Last year, Kenya fulfilled its role as favourite and took the victory but they made astonishing hard work of it with an erratic race which showed tactical naivety and inexperience at relay running over this distance, so what lessons will they have learned?
Only the world youth and wold junior champion Alfred Kipketer remains from last year’s winning team but few who watched last year’s World Relays will forget how he took off on the anchor leg and flew through a first lap in 49.0 before struggling round his second lap in 59.8, only just managing to hold off a rapidly closing Adam Kszczot from Poland.

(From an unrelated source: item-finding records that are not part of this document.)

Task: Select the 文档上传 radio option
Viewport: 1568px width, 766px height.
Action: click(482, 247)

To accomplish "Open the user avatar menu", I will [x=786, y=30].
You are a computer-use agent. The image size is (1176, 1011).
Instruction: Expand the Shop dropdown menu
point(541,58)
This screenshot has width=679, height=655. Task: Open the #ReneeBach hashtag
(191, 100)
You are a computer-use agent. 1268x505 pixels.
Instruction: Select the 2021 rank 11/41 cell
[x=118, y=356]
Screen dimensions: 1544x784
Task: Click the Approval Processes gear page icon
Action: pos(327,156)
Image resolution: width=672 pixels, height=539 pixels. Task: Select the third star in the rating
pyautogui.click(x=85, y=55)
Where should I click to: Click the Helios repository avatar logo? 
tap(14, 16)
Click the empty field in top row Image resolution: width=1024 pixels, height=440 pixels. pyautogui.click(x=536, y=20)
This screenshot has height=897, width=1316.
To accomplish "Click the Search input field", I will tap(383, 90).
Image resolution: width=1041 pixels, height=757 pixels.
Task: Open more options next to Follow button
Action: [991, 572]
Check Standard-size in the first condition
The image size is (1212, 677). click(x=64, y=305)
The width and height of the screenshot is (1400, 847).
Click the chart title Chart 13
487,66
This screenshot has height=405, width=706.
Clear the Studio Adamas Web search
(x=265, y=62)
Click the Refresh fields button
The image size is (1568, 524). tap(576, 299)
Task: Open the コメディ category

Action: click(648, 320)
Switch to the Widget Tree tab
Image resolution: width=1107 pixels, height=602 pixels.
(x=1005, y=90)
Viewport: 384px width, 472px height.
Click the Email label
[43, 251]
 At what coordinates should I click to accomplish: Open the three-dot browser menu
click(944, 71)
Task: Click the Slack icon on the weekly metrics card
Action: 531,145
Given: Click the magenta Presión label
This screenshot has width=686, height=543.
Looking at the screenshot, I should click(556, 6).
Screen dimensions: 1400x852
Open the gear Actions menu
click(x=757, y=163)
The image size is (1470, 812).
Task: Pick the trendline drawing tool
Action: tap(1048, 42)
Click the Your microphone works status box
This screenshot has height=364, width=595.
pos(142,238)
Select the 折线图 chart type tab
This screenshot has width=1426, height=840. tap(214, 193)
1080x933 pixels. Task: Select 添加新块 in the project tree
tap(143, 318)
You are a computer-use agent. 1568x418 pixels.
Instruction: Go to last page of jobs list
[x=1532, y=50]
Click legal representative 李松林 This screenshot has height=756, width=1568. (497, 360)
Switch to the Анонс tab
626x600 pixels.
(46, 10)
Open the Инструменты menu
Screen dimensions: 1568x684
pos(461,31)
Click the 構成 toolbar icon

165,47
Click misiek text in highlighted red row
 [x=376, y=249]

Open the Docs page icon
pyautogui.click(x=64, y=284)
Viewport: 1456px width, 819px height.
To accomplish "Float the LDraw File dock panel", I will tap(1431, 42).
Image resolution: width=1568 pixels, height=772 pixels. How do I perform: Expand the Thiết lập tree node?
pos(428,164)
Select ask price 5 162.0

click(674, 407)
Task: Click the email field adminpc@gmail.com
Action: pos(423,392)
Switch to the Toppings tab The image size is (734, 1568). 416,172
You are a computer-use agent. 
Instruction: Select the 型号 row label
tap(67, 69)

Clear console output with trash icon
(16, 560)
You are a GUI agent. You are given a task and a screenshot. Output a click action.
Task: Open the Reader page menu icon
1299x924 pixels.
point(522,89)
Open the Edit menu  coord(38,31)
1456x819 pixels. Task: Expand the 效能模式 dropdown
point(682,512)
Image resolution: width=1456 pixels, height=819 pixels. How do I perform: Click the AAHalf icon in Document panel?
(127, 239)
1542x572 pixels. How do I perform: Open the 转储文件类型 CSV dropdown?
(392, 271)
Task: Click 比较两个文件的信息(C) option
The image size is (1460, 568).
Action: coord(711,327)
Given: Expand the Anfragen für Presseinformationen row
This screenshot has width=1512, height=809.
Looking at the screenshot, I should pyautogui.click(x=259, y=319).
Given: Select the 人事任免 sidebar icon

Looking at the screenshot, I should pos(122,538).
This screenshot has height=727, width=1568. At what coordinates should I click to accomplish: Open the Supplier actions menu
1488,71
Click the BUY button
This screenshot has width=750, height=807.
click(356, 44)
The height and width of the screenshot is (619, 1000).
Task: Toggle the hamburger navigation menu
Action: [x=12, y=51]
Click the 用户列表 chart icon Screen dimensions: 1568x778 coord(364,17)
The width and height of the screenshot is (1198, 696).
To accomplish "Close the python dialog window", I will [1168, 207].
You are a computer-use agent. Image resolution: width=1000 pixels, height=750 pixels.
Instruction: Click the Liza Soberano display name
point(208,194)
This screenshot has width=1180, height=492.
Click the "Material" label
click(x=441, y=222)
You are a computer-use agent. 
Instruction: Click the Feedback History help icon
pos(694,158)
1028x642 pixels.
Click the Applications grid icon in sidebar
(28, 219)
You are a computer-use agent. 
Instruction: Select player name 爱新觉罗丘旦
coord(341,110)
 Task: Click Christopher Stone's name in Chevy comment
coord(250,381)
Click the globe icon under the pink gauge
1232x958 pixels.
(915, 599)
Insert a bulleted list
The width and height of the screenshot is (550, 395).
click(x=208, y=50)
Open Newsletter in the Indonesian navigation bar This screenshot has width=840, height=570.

This year’s Kenyan squad, which also includes Olympic bronze medallist Timothy Kitum and Jeremiah Mutai, doesn’t appear to have quite the talent that the 2014 team had but they might still have a shot at the world record of 7:02:43, set at the Brussels Golden League meeting in 2006, if they run a more well-considered and managed race than their counterparts 12 months ago.
Kszczot, the European champion, heads up an accomplished Polish team that also includes European indoor 800m champion Marcin Lewandowski and they must have making the podium as a target.
The USA, third in 2014, have also sent a strong squad which could surprise the two favourites.
Robby Andrews, Brandon Johnson and Duane Solomon ran the last three legs for the USA last year and are backed up this year by the likes of Casimir Loxsom and Erik Sowinski.
Australia finished fourth last year but don’t look quite as strong this time. A team that could challenge last year’s top trio is Bahrain, who have 2009 world champion Yusuf Saad Kamal and the experienced Belal Ali Mansoor in their quartet.